Краб: Мне кажется, вы заходите слишком далеко. Говоря о связи музыки и математики, я выражался символически, понимаете? Что касается прямой связи между музыкальной пьесой и математическим утверждением, я питаю на этот счет глубочайшие сомнения. Позвольте мне дать вам скромный совет: не тратьте время на подобные пустые выдумки.

Ахилл: Вы, без сомнения, правы. Это было бы совершенно бесполезно. Лучше я сосредоточусь на оттачивании моего музыкального вкуса, придумав еще несколько пьес. Согласитесь ли вы быть моим наставником, м-р Краб?

Краб: Буду счастлив послужить проводником на вашем пути к пониманию музыки.

(Ахилл берет карандаш и погрузившись, казалось бы, в состояние глубочайшего сосредоточения, пишет:

Λ00aA'V~ΛΛ:b+cS(EE=0Λэ((~d)V

(У Краба от удивления лезут глаза на лоб.)
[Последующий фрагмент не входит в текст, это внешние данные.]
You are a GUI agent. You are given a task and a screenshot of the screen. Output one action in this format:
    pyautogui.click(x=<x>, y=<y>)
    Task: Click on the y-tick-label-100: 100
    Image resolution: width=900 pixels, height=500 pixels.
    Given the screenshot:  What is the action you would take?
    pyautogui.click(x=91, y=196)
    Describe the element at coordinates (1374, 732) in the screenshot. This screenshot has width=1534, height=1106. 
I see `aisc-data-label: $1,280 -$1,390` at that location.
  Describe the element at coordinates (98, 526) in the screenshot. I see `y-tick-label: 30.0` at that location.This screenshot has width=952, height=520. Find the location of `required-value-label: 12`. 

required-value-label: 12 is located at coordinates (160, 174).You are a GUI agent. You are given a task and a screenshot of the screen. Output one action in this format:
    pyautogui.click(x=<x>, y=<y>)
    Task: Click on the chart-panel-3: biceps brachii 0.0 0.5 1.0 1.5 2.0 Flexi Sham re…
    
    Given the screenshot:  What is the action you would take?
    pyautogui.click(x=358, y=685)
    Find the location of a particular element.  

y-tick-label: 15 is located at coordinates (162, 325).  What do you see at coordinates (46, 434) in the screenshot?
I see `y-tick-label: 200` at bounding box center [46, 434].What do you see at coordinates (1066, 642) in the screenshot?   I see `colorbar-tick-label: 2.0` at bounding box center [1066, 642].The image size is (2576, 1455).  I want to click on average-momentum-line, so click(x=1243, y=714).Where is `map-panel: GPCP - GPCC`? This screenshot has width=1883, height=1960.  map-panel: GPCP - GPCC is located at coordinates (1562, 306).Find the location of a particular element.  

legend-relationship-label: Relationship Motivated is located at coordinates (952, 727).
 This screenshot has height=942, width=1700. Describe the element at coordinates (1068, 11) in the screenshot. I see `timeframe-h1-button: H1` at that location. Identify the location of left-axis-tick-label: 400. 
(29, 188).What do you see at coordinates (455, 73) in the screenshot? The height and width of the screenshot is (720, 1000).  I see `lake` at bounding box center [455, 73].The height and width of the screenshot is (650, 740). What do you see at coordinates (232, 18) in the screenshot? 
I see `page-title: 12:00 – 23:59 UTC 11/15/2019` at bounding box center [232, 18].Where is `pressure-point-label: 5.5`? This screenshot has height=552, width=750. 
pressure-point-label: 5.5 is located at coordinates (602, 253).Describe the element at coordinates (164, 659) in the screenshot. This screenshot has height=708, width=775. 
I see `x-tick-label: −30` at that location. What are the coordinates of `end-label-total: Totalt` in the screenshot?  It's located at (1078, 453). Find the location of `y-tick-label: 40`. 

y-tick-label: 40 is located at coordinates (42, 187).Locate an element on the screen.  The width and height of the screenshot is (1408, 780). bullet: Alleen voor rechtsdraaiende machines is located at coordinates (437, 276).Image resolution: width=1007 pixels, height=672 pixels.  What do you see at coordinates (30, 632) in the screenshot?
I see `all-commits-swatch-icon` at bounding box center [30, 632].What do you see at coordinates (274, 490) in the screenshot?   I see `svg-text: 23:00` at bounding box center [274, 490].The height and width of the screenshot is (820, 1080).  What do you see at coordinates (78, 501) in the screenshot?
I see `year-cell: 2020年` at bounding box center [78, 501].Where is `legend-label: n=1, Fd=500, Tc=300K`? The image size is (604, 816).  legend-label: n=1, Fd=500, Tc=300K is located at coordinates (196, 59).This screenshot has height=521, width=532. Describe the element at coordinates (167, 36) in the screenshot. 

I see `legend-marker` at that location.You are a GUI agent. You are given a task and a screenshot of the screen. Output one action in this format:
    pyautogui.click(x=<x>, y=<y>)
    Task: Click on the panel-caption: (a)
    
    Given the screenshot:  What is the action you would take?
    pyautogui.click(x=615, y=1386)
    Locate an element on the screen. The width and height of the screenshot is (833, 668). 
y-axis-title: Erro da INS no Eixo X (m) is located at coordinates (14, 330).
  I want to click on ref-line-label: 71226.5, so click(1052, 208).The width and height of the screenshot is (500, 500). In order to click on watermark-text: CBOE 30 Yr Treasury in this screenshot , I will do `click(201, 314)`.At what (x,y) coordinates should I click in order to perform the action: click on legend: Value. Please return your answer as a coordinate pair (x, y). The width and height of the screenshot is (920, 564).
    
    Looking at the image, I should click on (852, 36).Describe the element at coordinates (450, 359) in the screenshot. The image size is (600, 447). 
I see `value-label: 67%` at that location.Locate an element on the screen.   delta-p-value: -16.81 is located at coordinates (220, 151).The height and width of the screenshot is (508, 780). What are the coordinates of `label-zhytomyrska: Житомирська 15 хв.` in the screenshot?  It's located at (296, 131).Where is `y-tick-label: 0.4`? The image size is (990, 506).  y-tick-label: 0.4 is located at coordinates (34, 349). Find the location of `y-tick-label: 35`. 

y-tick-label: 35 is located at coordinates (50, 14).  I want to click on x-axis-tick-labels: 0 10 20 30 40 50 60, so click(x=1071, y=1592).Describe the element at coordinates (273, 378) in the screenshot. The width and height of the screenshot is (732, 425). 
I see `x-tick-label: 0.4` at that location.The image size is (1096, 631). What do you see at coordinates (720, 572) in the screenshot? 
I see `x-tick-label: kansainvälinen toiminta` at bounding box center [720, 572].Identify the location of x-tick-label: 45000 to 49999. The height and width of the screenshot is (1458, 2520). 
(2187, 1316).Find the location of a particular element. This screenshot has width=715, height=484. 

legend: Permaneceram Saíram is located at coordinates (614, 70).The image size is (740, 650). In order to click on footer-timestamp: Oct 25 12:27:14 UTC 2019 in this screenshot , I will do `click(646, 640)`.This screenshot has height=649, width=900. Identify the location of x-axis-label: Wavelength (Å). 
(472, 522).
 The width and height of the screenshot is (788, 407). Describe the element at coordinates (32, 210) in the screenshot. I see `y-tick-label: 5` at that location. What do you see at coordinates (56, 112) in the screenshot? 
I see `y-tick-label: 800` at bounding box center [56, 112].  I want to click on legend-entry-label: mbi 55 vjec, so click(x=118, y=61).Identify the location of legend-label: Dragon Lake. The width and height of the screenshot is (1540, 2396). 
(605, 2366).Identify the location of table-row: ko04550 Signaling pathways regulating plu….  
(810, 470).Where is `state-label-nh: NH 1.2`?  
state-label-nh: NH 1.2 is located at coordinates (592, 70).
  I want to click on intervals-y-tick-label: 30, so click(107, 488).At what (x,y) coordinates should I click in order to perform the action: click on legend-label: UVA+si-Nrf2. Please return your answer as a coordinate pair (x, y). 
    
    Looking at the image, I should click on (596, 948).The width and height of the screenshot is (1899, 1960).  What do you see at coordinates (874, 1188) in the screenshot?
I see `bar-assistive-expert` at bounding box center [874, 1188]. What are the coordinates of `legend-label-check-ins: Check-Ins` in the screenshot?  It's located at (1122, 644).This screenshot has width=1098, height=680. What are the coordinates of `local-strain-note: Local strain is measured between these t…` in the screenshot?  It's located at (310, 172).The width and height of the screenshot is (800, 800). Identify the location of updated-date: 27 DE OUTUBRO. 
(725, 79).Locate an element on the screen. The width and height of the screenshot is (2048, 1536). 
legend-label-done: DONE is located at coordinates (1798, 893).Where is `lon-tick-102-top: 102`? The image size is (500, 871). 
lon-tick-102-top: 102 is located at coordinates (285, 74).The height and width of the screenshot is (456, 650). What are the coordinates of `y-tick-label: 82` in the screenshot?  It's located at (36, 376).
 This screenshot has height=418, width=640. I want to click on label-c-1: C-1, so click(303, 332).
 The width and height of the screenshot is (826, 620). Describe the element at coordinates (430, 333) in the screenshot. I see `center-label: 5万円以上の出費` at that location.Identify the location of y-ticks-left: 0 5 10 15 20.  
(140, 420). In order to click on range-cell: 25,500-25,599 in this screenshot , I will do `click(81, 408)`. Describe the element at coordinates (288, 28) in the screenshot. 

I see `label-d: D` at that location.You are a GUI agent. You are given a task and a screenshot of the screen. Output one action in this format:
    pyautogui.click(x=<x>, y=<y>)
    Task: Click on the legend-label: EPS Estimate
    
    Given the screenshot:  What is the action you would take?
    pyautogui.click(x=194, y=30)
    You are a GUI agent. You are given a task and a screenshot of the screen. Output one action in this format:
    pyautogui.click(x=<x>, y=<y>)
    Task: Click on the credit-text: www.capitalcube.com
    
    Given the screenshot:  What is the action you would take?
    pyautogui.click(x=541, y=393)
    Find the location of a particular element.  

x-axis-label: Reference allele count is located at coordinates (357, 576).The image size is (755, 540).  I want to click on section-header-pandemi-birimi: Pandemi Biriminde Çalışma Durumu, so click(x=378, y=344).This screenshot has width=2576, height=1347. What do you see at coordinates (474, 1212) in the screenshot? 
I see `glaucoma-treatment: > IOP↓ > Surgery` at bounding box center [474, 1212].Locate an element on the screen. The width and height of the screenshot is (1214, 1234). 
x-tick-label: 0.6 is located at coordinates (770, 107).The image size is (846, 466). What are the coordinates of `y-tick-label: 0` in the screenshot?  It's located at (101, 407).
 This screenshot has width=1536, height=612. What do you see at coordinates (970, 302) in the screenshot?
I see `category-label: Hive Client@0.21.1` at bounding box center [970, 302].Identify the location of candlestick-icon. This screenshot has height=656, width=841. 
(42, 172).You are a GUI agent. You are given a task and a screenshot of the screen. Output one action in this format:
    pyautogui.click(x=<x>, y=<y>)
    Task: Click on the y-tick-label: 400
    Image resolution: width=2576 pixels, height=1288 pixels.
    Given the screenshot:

Вы действительно хотите, чтобы я сыграл это… это… чем бы это ни было?

Ахилл: О, пожалуйста, прошу вас!

(Краб начинает с трудом играть.)

Черепаха: Браво! Браво! Скажите, Ахилл, ваш любимый композитор, случайно, не Джон Кейдж?

Ахилл: Сказать по правде, он мой любимый анти-композитор. Так или иначе, я рад, что вам понравилась МОЯ музыка.

Краб: Может быть, прослушивание подобной какофонии кажется вам забавным, но я уверяю вас, что для чувствительного уха композитора эти чудовищные, режущие диссонансы и бессмысленные ритмы — настоящее мучение. Я-то думал, Ахилл, что у вас есть музыкальный вкус. Неужели ваши предыдущие пьесы получились хорошо по чистой случайности?

Ахилл: О, простите меня пожалуйста, м-р Краб. Я просто решил исследовать возможности вашей музыкальной нотации. Я хотел услышать, какие звуки получаются, когда я пишу некую последовательность символов, а заодно узнать, как вы оцениваете пьесы, написанные в разных стилях.

Краб (ворчливо): Я вам, знаете, не автоматическая музыкальная машина и не мусорное ведро для музыкальных отбросов.

Ахилл: Умоляю, простите. Но я все же чувствую, что сочинение этой пьески меня многому научило и я уверен, что теперь смогу писать гораздо лучшую музыку. И если вы согласитесь сыграть еще одно мое сочинение, ваше мнение о моих композиторских способностях непременно изменится в лучшую сторону.